You and your parents need to be on the lookout for these notices and ask questions before signing. In some cases, the notice is legitimate—for example, if the patient has exceeded the annual limit for certain tests. At other times, it can be a mistake—say, if the doctor sends your parent to an imaging center for a diagnostic test, which is covered, but the lab codes it as a screening, which is not, says Terry Berthelot, senior lawyer for the Center for Medicare Advocacy.
In signing the notice, the patient can choose to have the service submitted to Medicare anyway, preserving the right to appeal. Still, it can be much easier to work with your doctor and providers to fix coding issues and answer questions than to go through a formal appeals process.
Admission versus observation. You'd think that if your parent spent several days in the hospital, it would be obvious that he or she was admitted. But that's increasingly not the case, as hospitals keep people for days or even weeks under "observation" so they don’t have to report them as inpatients. The reason: Hospitals are worried that Medicare will penalize them for a large number of admissions or readmissions.

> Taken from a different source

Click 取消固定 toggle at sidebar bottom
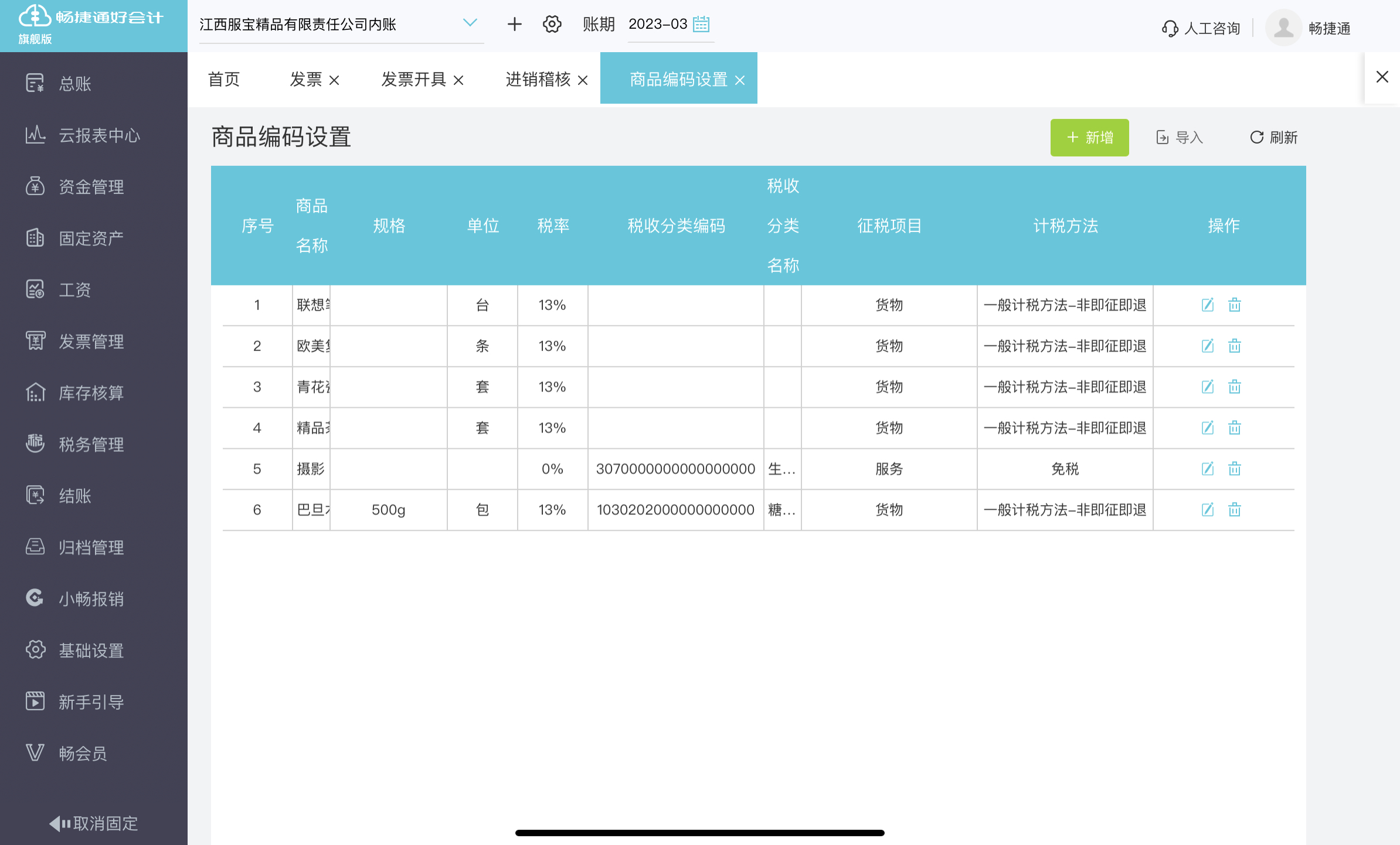 pos(94,822)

This status makes a difference if your parent ends up needing skilled rehabilitation after leaving the hospital. "If the doctors think the patient will benefit from daily skilled care, or physical, speech or occupational therapy, then Medicare can cover up to 100 days in a skilled-nursing facility," says David Lipschutz, a policy lawyer with the Center for Medicare Advocacy. But to meet that condition, your parent must have been an inpatient for at least three days, not under "observation." Lipschutz has helped people whose parents have been in the hospital for days—and even weeks sometimes—but received big bills for rehab coverage because they were listed as under observation.
"It might seem like an inane question, but if your loved one is in the hospital and on Medicare, ask if they're an inpatient or under observation," says Lipschutz. Hospitals won't necessarily change your parent's status just because you ask, but your doctor may be willing to call the hospital and help get the status changed. (The Center for Medicare Advocacy is supporting a bill in Congress that would change the skilled-nursing rehab requirement to count days in observation as well as inpatient status toward the three-day requirement.)

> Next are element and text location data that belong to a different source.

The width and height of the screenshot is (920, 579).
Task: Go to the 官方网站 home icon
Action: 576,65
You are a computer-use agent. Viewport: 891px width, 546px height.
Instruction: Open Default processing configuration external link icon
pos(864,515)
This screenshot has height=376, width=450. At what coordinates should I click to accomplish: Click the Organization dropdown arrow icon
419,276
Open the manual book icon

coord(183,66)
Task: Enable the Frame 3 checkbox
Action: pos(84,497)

Even though Medicare can cover up to 100 days of skilled care after a three-day hospital stay, people are usually cut off much earlier than that. Medicare will generally ask for evidence after 20 days that patients will still benefit from rehab. Anticipate that request, and get ready to ask the doctor to provide medical evidence that your parent needs continued care.
Where to find help
These sites can lead you to experts who provide one-on-one assistance.
SHIP. Go to the State Health Insurance Assistance Program with Medicare claims issues. Volunteers in each state are trained to know the appeal process and will help your parent—or you, as your parent's representative—build a case and know what to ask the providers and Medicare. To find local contacts, call 800-633-4227 or go to www.shiptalk.org.
Medical claims assistance professionals. These consultants can help manage your parents' medical paperwork, identify errors and file appeals. They usually charge by the project or by the hour (typically about $150). Go to www.claims.org.